TEXT SHOWN ->
*** Begin section ***

Jackie Stamps

Personal information
- Full name: John David Stamps
- Date of birth: 2 December 1918
- Place of birth: Thrybergh, West Riding of Yorkshire, England
- Date of death: 19 November 1991 (aged 72)
- Place of death: Winshill, Staffordshire, England
- Position: Centre-forward

Youth career
- 1936–1937: Silverwood Colliery

Senior career*
- Years: Team / Apps / (Gls)
- 1937–1938: Mansfield Town / 1 / (0)
- 1938–1939: New Brighton / 11 / (5)
- 1939–1953: Derby County / 233 / (100)
- 1953–1954: Shrewsbury Town / 22 / (4)
- 1954–1956: Burton Albion / 37 / (39)
- Total:  / 304 / (148)

Managerial career
- 1957–1959: Burton Albion

= Jackie Stamps =

English footballer (1918–1991)

John David Stamps (2 December 1918 – 19 November 1991) was an English footballer who played as a centre-forward, most notably for Derby County. He is best remembered for scoring two goals in the 1946 FA Cup Final for Derby County in a 4–1 win against Charlton Athletic. He started as an amateur with Silverwood Colliery before being signed by Mansfield Town but was released after making just one senior appearance. After signing with New Brighton, his performances attracted interest from top clubs, and in January 1939, he signed with Derby County. He made an immediate impact, scoring two goals on his league debut.

Stamps's career was disrupted by the outbreak of the Second World War, during which he was wounded at Dunkirk and later suffered a severe leg injury while playing for an army team. Despite being told the latter injury could end his career, he made a full recovery and continued to play at a high level. In addition to his wartime service, he became a key player for Derby County and in 1950, finished as their top scorer. After a brief stint at Shrewsbury Town, Stamps transferred to Burton Albion in 1954, where his career was cut short by a serious foot injury in 1955 that led to his early retirement from playing.

*** End section ***

[Dataset entries]
*** Begin section ***

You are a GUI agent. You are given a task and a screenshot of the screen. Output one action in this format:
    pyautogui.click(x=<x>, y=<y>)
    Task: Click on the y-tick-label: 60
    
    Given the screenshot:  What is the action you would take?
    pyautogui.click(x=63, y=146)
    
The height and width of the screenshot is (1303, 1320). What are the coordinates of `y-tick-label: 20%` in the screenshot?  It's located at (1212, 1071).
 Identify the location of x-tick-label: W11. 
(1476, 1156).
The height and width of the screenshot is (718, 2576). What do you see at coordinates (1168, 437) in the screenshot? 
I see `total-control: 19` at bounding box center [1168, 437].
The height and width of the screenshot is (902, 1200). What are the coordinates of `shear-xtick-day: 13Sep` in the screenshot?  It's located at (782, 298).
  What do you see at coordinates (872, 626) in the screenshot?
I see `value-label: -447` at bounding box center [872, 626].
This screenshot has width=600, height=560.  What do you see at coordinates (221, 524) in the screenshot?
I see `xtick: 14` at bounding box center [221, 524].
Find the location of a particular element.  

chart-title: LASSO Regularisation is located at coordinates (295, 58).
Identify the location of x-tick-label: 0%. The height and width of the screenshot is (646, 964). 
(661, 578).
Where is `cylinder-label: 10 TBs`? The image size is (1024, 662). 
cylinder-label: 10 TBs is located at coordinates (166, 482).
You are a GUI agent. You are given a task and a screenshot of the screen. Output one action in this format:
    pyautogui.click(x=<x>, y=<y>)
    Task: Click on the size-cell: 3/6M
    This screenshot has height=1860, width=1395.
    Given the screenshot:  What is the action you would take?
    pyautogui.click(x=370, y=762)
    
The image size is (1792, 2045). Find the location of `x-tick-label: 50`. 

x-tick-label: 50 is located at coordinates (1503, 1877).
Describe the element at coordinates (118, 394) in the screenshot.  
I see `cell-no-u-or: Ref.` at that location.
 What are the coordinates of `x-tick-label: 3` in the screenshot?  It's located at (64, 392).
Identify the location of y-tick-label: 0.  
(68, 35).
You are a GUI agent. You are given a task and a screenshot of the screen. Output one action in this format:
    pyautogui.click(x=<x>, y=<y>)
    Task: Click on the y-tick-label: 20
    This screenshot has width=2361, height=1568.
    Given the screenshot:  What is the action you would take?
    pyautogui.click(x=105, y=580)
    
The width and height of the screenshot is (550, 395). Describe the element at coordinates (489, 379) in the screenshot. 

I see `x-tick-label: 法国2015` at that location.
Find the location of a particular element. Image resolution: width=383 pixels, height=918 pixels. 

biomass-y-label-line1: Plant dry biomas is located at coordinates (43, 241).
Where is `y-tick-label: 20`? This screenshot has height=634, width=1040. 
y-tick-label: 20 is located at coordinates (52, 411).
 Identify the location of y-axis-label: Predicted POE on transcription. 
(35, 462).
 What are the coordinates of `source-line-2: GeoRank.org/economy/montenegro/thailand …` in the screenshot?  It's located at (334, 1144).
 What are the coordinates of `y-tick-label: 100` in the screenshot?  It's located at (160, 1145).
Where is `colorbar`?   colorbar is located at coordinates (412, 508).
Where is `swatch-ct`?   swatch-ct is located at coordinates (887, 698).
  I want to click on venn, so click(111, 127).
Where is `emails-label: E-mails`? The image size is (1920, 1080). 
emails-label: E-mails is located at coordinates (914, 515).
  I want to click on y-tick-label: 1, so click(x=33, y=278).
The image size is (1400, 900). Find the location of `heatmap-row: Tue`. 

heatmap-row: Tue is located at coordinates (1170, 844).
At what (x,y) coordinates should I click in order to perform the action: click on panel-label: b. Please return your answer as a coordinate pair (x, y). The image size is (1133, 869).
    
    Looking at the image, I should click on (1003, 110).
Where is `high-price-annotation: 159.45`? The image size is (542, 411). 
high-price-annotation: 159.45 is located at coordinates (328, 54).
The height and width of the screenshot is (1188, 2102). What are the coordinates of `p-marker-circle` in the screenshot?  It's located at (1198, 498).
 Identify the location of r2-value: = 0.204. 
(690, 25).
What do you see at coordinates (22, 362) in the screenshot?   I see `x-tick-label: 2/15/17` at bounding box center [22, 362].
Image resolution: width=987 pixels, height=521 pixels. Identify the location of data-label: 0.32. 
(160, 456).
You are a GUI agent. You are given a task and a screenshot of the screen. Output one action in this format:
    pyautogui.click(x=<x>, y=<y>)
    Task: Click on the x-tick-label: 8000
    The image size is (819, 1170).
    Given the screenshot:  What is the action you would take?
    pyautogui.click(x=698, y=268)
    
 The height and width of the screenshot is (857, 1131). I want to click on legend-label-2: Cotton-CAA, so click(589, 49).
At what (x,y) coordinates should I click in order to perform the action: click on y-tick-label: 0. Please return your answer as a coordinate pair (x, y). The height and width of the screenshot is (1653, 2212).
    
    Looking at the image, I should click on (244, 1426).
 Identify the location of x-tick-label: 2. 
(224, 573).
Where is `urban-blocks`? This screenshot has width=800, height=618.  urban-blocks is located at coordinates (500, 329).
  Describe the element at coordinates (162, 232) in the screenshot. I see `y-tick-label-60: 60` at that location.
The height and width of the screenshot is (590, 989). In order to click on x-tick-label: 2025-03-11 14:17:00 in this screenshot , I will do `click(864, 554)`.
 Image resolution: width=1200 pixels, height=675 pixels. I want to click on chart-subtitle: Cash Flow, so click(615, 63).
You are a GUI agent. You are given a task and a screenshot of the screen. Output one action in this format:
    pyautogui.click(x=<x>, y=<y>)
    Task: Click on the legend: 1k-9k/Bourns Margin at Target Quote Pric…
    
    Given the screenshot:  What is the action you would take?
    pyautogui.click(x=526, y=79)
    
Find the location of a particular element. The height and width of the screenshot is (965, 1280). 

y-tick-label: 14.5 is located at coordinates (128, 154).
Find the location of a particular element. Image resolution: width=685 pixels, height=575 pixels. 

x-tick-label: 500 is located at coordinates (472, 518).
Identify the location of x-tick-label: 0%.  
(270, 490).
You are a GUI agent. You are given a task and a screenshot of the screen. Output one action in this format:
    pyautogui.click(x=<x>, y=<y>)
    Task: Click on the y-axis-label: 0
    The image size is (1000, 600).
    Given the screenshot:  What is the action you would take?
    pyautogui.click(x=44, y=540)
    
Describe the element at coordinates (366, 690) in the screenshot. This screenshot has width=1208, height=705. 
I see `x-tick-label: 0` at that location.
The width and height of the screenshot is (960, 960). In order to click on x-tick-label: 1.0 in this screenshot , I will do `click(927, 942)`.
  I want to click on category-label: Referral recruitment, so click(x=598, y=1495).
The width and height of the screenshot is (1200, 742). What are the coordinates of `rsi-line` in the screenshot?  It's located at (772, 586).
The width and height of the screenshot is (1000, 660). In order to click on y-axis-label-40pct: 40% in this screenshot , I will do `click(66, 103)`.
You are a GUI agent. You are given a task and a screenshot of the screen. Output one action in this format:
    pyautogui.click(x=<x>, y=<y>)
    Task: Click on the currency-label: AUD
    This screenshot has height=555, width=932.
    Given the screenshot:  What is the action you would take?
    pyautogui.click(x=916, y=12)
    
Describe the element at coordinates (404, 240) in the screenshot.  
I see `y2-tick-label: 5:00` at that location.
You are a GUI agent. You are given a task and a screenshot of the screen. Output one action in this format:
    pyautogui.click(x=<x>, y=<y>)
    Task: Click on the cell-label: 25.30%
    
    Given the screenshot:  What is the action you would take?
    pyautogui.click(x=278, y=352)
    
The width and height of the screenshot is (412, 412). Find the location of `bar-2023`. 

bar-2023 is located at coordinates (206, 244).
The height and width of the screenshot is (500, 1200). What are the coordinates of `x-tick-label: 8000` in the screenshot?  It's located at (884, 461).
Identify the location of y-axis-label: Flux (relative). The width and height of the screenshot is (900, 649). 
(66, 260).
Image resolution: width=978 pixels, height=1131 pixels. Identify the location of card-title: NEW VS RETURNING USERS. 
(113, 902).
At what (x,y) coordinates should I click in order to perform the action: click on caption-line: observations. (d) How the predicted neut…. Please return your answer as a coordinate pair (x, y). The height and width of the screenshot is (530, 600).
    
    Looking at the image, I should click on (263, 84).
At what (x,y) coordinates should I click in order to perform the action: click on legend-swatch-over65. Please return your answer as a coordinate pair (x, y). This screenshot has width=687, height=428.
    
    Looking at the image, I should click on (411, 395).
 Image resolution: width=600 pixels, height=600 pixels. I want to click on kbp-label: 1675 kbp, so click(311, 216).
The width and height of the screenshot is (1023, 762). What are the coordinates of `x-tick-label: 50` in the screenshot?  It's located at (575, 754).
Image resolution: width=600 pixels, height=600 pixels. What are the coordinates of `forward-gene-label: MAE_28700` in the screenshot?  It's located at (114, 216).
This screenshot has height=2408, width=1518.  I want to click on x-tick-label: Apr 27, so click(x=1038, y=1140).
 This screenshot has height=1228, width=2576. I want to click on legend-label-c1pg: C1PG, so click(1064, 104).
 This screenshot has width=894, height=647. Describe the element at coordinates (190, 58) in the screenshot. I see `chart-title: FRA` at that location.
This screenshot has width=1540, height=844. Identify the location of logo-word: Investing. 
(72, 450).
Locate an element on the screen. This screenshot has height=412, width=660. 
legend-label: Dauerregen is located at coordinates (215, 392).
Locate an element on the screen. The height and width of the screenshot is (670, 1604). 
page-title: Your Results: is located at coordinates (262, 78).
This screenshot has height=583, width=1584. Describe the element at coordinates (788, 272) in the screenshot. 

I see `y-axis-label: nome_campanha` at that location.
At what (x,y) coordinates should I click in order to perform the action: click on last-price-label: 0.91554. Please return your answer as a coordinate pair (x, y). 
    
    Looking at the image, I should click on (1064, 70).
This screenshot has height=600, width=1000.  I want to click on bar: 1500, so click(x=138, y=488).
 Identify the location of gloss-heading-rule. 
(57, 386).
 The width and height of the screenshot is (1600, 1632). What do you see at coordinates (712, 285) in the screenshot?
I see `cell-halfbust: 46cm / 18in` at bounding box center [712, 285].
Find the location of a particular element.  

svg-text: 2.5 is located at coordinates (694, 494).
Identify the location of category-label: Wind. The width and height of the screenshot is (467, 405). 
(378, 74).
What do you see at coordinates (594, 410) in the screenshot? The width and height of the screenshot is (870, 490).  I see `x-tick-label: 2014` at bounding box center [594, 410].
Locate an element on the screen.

*** End section ***

CHECK YOUR UNDERSTANDING ->
1: According to the Jackie Stamps article, where was Stamps wounded during the Second World War?
2: Carry on the Jackie Stamps article from its last sentence.

RESPONSES PER TASK ->
1: He was wounded at Dunkirk.

2:
Stamps remained involved in football as a coach and later as a manager at Burton Albion. His health began to decline in the 1970s due to deteriorating vision, attributed to repeated heading of the ball during his playing days. His financial struggles were highlighted in 1970 when a public appeal raised funds for him, culminating in a benefit match. He died in 1991 at the age of 72 from cancer.

==Career==
===Early life and career===
John David Stamps was born on 2 December 1918 in Thrybergh, West Riding of Yorkshire. He started his career in 1936 as an amateur with Silverwood Colliery before joining Mansfield Town in October 1937, having been scouted while working as a miner, when it was reported he was playing "exceptionally good games" for the reserve team. He struggled to break in to the first team, making just a single senior appearance for the club, and was released at the end of the season.

He was subsequently signed by New Brighton on a free transfer, with manager William James Sawyer announcing the signing on 11 August 1938. After initially playing for the reserve team, he made his senior debut on 12 November 1938 against Southport, following encouraging performances with the club's reserve team, where he scored 11 goals in 13 matches. By late January 1939, he had scored five league goals in eleven matches and his performances came to the attention of other clubs in the region, including Liverpool.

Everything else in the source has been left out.